*** Provided records ***

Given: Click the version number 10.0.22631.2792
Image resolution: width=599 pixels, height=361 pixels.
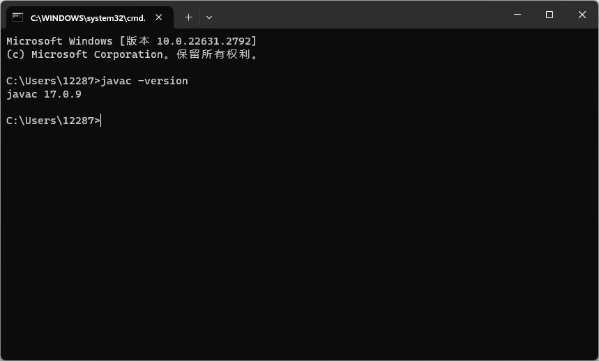Looking at the screenshot, I should (x=204, y=41).
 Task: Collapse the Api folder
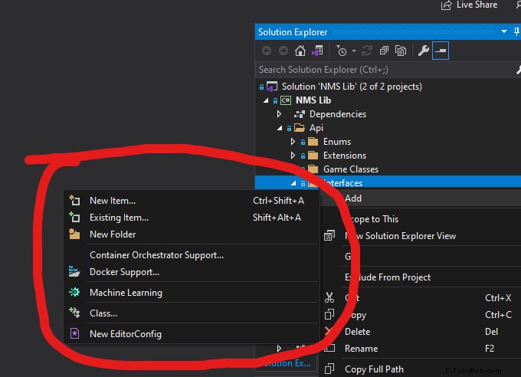pyautogui.click(x=280, y=128)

***

When you return the records, keep every word unchanged and drop the pictures.

__Task answer__:
Given: Click the version number 10.0.22631.2792
Image resolution: width=599 pixels, height=361 pixels.
Looking at the screenshot, I should (x=204, y=41).
 Task: Collapse the Api folder
pyautogui.click(x=280, y=128)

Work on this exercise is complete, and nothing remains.